---- EXERCISE MATERIAL
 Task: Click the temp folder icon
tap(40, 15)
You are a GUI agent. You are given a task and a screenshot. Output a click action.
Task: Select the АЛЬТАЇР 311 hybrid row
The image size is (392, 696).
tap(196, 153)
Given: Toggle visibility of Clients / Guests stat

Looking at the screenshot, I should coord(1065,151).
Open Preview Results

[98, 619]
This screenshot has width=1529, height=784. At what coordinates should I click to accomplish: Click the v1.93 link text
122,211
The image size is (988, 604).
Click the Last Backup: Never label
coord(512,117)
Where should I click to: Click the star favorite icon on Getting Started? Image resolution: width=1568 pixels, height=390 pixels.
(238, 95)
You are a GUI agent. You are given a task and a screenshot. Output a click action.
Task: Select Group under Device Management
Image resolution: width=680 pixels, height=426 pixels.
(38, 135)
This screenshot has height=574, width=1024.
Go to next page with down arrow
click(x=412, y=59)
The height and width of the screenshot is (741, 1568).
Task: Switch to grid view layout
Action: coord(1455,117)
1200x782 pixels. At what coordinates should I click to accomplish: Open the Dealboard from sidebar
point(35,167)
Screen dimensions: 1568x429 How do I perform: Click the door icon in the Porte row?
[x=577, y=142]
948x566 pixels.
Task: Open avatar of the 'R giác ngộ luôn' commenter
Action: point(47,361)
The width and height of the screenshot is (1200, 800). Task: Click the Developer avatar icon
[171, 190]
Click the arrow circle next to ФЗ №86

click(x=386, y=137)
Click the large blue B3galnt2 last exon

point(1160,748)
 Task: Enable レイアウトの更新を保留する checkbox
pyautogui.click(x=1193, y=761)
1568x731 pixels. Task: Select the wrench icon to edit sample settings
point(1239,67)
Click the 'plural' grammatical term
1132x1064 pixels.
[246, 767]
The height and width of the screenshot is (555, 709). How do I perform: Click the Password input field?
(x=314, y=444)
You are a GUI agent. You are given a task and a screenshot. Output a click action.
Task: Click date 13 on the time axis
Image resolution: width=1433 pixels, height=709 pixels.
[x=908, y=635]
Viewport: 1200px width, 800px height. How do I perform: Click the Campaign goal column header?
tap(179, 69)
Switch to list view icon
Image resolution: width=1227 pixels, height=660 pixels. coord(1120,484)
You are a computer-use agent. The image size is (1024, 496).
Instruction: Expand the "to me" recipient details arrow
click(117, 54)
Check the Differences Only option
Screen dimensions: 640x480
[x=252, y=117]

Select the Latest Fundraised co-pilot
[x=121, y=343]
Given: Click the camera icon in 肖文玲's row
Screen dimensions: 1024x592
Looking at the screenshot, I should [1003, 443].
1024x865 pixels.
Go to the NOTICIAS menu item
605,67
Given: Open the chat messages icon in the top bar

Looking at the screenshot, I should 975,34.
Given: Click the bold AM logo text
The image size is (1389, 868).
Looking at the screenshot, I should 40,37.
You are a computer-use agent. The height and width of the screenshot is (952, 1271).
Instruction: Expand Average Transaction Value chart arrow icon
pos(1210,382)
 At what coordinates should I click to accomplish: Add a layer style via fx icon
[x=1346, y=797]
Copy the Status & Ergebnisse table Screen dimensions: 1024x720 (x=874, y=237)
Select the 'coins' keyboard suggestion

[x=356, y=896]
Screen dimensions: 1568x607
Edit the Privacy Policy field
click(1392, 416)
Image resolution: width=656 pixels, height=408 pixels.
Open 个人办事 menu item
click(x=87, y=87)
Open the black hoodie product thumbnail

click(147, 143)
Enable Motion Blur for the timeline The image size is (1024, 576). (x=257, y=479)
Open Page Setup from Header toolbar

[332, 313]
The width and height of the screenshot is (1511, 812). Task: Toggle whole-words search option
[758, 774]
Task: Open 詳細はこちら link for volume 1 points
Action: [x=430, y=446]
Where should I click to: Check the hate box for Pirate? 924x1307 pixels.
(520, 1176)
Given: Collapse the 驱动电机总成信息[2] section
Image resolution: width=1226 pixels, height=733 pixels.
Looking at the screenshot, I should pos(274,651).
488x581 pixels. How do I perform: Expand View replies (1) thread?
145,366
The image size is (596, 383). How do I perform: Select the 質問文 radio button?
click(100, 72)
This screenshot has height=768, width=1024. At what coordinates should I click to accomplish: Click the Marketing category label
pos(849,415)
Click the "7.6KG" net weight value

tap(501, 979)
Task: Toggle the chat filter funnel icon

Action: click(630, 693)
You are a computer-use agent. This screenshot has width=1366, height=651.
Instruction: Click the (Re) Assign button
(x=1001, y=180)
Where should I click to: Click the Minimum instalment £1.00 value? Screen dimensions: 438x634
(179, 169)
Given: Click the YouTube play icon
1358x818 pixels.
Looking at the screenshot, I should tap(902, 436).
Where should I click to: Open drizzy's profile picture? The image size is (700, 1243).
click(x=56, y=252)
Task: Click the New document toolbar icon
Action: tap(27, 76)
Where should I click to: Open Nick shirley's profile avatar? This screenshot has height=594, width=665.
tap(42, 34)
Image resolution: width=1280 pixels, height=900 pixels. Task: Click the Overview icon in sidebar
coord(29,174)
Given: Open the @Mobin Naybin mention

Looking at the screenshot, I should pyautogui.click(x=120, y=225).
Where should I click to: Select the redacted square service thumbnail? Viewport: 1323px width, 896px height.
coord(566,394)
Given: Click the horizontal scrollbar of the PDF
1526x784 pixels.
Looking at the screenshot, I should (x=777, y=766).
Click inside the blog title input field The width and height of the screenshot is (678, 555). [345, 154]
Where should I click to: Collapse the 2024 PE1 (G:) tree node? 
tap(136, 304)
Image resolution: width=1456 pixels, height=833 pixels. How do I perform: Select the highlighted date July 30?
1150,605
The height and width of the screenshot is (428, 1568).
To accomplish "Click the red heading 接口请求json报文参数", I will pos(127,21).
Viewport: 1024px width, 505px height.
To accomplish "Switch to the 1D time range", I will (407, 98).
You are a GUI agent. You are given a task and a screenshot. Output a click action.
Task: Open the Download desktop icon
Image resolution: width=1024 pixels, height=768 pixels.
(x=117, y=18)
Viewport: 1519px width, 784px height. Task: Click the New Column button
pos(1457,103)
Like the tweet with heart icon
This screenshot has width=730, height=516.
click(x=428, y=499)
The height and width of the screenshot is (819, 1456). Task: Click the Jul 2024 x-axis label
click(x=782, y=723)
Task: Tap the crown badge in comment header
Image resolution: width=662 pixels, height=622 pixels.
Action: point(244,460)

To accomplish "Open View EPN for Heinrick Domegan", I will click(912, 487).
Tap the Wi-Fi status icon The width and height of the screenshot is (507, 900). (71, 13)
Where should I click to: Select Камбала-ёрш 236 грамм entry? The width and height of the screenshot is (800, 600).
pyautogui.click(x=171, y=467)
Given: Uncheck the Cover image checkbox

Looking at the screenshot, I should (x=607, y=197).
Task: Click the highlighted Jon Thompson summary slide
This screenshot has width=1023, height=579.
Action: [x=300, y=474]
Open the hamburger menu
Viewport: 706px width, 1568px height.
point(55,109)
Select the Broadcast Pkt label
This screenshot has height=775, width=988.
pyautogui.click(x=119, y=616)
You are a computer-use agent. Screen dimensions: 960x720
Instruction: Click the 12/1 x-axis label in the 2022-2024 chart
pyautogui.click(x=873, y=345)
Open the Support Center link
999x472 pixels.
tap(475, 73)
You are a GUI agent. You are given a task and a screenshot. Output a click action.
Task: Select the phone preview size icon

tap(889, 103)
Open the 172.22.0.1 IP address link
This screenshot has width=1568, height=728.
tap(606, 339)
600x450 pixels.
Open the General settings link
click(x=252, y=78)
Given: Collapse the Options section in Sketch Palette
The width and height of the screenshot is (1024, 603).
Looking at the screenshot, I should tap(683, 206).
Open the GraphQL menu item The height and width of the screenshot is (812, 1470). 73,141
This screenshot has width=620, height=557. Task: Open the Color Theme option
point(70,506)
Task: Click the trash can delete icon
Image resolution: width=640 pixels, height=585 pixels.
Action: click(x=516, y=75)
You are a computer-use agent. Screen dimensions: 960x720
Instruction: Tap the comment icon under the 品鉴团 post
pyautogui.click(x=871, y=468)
--------
> **THE REQUEST**
In the listing, rewrite the stretch from the line containing "Open the GraphQL" through the end of the listing, replacing "Color Theme" with "Font Size" and leaving everything else unchanged.

> **FINISHED EXERCISE**
Open the GraphQL menu item The height and width of the screenshot is (812, 1470). 73,141
This screenshot has width=620, height=557. Task: Open the Font Size option
point(70,506)
Task: Click the trash can delete icon
Image resolution: width=640 pixels, height=585 pixels.
Action: click(x=516, y=75)
You are a computer-use agent. Screen dimensions: 960x720
Instruction: Tap the comment icon under the 品鉴团 post
pyautogui.click(x=871, y=468)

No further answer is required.